(Beginning of MATERIAL FOR THE TASK)

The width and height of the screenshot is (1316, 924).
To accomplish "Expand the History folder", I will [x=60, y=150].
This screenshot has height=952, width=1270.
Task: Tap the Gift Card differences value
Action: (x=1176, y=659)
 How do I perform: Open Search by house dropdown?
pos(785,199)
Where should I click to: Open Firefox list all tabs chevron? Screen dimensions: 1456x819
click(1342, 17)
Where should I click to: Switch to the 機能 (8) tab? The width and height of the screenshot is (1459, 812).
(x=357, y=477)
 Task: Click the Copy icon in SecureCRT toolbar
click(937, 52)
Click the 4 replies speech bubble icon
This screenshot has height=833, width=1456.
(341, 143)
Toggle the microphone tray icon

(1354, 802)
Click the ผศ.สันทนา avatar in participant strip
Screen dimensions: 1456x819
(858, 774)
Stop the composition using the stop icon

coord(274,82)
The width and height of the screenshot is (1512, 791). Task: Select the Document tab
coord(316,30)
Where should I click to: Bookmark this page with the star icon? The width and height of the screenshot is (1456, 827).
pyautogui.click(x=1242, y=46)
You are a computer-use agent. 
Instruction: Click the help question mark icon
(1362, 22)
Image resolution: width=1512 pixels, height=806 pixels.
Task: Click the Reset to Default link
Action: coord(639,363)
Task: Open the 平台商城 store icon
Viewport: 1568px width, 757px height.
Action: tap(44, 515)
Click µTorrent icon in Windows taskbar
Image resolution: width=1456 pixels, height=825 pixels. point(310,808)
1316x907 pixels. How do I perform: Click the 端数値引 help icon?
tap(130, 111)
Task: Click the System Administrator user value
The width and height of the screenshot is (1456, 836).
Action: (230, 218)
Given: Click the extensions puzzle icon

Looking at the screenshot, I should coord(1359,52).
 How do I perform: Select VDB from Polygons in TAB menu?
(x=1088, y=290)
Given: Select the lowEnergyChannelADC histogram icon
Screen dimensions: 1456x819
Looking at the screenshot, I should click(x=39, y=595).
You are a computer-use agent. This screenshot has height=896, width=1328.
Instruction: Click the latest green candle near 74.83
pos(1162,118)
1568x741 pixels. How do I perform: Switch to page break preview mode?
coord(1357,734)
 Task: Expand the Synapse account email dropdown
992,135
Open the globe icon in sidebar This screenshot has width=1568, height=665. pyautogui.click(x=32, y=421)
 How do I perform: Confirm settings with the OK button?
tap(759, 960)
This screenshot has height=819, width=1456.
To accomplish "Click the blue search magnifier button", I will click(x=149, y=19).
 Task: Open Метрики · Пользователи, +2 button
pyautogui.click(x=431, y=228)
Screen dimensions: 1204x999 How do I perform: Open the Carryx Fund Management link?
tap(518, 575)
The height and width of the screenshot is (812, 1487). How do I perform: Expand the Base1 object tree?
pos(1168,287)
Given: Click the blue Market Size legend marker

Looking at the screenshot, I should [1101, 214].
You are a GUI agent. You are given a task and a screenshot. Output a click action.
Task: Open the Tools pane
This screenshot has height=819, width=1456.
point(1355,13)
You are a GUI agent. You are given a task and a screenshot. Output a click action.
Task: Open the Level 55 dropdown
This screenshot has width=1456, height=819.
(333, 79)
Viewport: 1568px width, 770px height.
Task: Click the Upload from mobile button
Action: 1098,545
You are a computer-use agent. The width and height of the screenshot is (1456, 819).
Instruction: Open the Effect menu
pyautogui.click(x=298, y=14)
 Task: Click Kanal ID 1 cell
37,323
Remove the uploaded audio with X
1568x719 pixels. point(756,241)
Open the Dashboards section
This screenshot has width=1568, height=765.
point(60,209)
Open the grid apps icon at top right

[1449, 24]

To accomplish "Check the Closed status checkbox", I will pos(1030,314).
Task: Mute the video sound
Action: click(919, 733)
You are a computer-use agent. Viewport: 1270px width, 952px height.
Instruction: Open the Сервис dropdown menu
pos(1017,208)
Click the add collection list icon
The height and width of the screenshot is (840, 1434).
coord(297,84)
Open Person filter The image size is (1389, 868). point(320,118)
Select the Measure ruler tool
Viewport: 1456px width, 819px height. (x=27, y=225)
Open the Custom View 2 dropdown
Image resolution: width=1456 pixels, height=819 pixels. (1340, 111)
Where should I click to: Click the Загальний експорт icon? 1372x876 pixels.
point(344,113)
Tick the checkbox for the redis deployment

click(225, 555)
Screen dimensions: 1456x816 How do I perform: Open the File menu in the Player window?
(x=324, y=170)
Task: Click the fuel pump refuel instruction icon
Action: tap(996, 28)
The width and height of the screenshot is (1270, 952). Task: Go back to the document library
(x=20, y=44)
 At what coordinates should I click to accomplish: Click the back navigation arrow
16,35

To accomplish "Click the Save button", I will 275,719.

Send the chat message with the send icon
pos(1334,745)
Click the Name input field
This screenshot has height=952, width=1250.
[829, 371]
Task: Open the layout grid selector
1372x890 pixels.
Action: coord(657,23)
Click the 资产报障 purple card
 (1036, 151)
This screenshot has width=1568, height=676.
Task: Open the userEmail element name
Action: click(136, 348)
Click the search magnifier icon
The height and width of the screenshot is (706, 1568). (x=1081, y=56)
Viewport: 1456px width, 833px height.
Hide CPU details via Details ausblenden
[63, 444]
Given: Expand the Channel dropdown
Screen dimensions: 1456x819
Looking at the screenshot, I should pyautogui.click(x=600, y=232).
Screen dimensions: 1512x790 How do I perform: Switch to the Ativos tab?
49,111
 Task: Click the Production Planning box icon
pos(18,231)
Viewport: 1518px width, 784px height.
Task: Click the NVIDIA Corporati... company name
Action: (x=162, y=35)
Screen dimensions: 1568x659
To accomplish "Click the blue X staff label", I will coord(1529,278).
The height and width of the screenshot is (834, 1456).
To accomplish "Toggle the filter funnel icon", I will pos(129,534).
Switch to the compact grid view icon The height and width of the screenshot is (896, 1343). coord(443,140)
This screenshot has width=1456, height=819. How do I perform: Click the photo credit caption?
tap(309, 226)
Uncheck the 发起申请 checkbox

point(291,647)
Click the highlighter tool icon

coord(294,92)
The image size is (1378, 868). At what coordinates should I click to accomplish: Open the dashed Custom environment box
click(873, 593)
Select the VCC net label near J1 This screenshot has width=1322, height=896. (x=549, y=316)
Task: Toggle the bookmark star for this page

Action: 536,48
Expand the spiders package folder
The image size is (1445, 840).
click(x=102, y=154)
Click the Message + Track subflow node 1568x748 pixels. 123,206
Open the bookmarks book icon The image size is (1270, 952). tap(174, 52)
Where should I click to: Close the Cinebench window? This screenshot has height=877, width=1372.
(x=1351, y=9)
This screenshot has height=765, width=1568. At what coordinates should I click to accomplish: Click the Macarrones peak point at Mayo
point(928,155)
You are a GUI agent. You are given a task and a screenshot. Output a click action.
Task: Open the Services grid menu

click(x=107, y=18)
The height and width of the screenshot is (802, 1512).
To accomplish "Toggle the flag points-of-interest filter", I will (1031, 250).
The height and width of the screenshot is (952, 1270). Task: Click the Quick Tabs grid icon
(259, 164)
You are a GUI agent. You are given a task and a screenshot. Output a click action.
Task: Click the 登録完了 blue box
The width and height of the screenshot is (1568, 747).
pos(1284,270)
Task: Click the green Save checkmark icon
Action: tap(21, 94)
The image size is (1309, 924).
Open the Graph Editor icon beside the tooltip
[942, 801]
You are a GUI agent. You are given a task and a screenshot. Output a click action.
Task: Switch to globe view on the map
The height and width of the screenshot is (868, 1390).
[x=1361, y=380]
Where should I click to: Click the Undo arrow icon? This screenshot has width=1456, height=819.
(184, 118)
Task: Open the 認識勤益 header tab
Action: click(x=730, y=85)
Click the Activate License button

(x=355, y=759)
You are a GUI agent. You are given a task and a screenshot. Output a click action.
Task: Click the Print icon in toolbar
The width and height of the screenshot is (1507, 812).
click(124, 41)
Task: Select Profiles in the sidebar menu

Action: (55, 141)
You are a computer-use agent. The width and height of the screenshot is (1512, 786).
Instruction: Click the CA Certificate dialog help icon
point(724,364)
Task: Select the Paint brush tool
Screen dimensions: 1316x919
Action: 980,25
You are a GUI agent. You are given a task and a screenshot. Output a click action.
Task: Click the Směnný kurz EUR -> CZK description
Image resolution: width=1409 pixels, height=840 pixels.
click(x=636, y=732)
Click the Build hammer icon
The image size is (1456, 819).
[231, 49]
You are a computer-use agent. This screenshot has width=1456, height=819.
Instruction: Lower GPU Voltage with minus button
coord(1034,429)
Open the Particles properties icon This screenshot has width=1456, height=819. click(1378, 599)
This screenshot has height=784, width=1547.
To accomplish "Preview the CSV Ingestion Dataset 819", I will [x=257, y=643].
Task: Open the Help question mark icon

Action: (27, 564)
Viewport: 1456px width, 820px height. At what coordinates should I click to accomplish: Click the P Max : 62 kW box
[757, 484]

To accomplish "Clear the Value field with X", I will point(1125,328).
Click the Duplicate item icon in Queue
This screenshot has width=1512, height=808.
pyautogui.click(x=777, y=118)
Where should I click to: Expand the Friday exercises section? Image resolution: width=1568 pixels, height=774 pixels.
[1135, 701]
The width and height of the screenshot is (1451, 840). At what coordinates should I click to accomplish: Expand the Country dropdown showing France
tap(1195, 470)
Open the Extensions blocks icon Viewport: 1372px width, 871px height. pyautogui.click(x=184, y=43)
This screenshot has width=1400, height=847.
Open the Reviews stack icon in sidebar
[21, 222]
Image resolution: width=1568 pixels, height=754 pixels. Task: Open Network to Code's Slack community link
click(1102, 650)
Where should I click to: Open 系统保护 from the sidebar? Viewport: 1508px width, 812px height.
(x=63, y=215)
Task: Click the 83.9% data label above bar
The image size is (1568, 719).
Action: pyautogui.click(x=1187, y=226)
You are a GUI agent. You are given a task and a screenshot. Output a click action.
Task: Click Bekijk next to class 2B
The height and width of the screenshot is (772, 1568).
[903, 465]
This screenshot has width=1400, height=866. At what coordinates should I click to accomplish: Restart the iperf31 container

(End of MATERIAL FOR THE TASK)

**WHAT THIS TASK INVOLVES**
The lines to retype run from the start of the entries through the line containing "Given: Select the"; reproduce them exactly and add nothing.

**COMPLETED TASK**
The width and height of the screenshot is (1316, 924).
To accomplish "Expand the History folder", I will [x=60, y=150].
This screenshot has height=952, width=1270.
Task: Tap the Gift Card differences value
Action: (x=1176, y=659)
 How do I perform: Open Search by house dropdown?
pos(785,199)
Where should I click to: Open Firefox list all tabs chevron? Screen dimensions: 1456x819
click(1342, 17)
Where should I click to: Switch to the 機能 (8) tab? The width and height of the screenshot is (1459, 812).
(x=357, y=477)
 Task: Click the Copy icon in SecureCRT toolbar
click(937, 52)
Click the 4 replies speech bubble icon
This screenshot has height=833, width=1456.
(341, 143)
Toggle the microphone tray icon

(1354, 802)
Click the ผศ.สันทนา avatar in participant strip
Screen dimensions: 1456x819
(858, 774)
Stop the composition using the stop icon

coord(274,82)
The width and height of the screenshot is (1512, 791). Task: Select the Document tab
coord(316,30)
Where should I click to: Bookmark this page with the star icon? The width and height of the screenshot is (1456, 827).
pyautogui.click(x=1242, y=46)
You are a computer-use agent. 
Instruction: Click the help question mark icon
(1362, 22)
Image resolution: width=1512 pixels, height=806 pixels.
Task: Click the Reset to Default link
Action: coord(639,363)
Task: Open the 平台商城 store icon
Viewport: 1568px width, 757px height.
Action: tap(44, 515)
Click µTorrent icon in Windows taskbar
Image resolution: width=1456 pixels, height=825 pixels. point(310,808)
1316x907 pixels. How do I perform: Click the 端数値引 help icon?
tap(130, 111)
Task: Click the System Administrator user value
The width and height of the screenshot is (1456, 836).
Action: (230, 218)
Given: Click the extensions puzzle icon

Looking at the screenshot, I should coord(1359,52).
 How do I perform: Select VDB from Polygons in TAB menu?
(x=1088, y=290)
Given: Select the lowEnergyChannelADC histogram icon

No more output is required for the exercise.